Fast forward to 2014. I was at the 4½-year mark in my job as a Social Service Planner in a Statutory Board. I was doing well in my career and had just gotten a promotion. Overall, life was comfortable and there were even times I felt like I didn’t need God in my life.
That was when the prayer I had made came back to me. I knew that if I wanted to “save” my faith, I had to “lose” and leave all that I had—my country, my home, my family, my job, and my life. So I clung to Matthew 16:25 and decided to fulfil my promise to God and experience Him anew.
In short, after praying, seeking godly counsel, reading up about the country as well as meeting with experienced missionaries, I decided to commit a year in Nepal.
At the missions conference I attended before heading to Nepal, there was talk about the risk of an earthquake. This worried me, and I didn’t have peace about going. But God assured me over and over again with the words from 2 Timothy 1:7-8 that He hadn’t given me a spirit of timidity, but of power. He reaffirmed my decision to go, and I became certain that He would be with me.
Eventually, I spent 1½ years in Nepal. Over that period, my eyes were opened to a whole new world. I saw people living in remote villages where they had to cook with firewood and plant their own food for survival. I also experienced many things for the first time—most notably, the harrowing earthquake that hit Nepal on 25 April 2015 and its regular aftershocks. It was an experience that strengthened my faith in God. I will never forget the sight I witnessed of the Nepali believers at church calling upon God’s name, while the building was swaying—none of them moved from their positions.
I also learned to speak Nepali, trek for hours up mountains to distribute Christian literature to remote villages, live in places without electricity and gas, sleep with rats, and endure hundreds of bed bug bites. On top of all that, there were also emotional challenges like grieving over the death of my grandfather.
To be honest, if I’d known what I was getting myself into at the start, I wouldn’t have dared to step out.

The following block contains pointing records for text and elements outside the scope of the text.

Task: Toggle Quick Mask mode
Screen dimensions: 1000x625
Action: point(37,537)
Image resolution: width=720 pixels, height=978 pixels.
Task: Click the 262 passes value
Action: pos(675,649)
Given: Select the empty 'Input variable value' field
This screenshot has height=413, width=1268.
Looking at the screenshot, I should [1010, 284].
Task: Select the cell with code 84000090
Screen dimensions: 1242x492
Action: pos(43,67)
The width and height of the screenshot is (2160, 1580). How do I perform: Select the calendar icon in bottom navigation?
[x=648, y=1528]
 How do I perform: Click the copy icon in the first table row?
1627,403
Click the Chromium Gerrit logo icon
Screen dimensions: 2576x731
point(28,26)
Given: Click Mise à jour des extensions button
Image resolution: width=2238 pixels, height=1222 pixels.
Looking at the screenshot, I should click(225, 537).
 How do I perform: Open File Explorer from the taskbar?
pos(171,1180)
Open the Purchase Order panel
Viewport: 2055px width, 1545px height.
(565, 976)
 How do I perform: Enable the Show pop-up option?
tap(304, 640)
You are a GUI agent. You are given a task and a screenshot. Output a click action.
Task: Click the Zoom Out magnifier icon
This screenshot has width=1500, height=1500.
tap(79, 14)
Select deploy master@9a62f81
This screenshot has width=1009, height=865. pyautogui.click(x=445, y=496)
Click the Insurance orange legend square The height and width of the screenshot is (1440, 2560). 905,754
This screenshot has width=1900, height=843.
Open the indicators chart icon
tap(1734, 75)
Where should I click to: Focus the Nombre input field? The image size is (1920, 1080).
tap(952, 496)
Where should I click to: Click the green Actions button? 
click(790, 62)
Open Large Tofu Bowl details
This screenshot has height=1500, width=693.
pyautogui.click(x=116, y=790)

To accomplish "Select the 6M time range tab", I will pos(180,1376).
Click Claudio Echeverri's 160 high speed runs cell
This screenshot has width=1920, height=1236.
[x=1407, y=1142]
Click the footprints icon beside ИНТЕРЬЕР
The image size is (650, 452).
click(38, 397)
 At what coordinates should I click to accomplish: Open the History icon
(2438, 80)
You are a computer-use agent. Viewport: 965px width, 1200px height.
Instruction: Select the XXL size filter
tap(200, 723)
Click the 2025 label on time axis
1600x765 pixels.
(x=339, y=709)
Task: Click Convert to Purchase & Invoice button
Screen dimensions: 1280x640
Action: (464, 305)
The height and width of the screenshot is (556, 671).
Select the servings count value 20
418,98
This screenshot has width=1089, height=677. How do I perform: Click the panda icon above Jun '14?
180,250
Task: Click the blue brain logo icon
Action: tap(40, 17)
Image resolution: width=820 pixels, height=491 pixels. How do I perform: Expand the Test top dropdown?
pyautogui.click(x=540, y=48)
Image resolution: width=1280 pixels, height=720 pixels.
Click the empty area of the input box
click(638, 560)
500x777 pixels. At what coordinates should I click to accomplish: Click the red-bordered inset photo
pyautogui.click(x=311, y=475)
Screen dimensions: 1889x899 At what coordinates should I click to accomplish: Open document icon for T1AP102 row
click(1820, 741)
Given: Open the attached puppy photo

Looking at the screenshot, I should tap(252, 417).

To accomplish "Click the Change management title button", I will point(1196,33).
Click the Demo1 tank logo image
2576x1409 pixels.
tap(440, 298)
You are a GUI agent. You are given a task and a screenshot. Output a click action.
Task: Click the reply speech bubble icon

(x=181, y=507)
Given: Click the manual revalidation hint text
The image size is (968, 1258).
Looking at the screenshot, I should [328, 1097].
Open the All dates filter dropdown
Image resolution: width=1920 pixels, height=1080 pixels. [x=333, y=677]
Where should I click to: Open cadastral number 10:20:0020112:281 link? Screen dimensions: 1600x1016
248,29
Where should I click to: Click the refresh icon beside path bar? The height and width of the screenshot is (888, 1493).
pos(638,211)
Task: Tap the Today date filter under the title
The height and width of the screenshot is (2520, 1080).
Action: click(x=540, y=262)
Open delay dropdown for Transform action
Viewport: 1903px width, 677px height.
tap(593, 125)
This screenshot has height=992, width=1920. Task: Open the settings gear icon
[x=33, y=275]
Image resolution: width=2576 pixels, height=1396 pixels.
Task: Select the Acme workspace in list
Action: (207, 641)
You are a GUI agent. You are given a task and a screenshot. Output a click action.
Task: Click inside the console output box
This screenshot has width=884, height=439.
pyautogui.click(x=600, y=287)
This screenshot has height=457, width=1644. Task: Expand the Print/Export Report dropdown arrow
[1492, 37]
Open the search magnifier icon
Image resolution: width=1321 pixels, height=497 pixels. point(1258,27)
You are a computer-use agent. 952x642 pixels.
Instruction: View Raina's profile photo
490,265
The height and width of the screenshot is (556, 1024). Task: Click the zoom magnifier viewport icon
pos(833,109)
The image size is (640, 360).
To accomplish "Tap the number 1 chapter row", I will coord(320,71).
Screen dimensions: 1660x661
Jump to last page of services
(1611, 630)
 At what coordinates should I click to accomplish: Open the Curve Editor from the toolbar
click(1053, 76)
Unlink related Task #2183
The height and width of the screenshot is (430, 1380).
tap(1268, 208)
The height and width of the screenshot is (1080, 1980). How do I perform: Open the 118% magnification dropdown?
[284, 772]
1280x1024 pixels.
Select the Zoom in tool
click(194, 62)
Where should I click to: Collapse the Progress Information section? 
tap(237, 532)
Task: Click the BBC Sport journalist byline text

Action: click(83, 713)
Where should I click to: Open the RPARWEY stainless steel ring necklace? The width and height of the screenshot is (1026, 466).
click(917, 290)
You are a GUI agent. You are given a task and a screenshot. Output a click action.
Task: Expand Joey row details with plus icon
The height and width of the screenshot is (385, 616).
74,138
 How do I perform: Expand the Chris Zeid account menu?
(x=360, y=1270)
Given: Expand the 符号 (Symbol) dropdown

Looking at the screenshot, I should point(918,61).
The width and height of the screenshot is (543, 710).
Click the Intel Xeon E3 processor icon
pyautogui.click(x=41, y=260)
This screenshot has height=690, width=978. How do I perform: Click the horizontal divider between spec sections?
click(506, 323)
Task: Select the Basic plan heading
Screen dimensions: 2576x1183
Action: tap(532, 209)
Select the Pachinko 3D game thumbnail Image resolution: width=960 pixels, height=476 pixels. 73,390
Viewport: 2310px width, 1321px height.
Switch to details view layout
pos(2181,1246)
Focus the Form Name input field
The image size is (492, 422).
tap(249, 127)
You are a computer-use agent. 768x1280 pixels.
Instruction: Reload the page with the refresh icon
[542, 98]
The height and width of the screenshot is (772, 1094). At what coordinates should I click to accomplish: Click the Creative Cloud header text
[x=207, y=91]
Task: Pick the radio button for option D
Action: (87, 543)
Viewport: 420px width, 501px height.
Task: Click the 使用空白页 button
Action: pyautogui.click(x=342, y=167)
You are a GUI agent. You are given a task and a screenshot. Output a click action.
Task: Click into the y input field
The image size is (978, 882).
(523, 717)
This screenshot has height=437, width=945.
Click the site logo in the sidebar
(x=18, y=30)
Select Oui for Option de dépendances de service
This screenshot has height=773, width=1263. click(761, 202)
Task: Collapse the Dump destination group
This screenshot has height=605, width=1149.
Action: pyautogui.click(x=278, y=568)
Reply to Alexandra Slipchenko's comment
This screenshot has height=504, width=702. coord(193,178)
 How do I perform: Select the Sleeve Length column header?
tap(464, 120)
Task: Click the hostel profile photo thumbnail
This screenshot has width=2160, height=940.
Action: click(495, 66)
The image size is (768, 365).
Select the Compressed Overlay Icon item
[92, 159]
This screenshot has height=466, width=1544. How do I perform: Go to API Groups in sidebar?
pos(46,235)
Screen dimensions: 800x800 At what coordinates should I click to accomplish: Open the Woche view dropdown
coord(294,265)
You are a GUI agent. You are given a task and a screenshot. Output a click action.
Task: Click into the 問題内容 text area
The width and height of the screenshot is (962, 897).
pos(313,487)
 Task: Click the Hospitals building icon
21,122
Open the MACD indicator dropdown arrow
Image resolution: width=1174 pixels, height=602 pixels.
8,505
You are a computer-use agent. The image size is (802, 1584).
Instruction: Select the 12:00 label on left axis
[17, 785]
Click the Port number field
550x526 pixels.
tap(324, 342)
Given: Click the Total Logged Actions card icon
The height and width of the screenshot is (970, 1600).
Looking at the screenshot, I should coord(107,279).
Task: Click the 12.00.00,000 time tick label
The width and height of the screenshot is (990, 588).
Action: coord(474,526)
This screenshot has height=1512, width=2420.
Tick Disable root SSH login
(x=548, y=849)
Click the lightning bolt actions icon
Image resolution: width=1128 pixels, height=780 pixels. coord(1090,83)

It was truly God’s hand of protection that saw me through these challenges. He was with me and encouraged me through His Word.
Coming home after 1½ years, I struggled to reconcile the two worlds I had seen—Nepal and Singapore. Nepal wasn’t my home, but now, Singapore also didn’t feel like home either. But maybe that’s what it should be. As strangers and aliens in this world, we shouldn’t be feeling too at home or too comfortable where we are.
I would not exchange this experience for anything else, because it taught me to step out of my comfort zone, and that’s when I experienced what it meant to wholly depend on God.
It is when we have nothing, that we realize He is everything.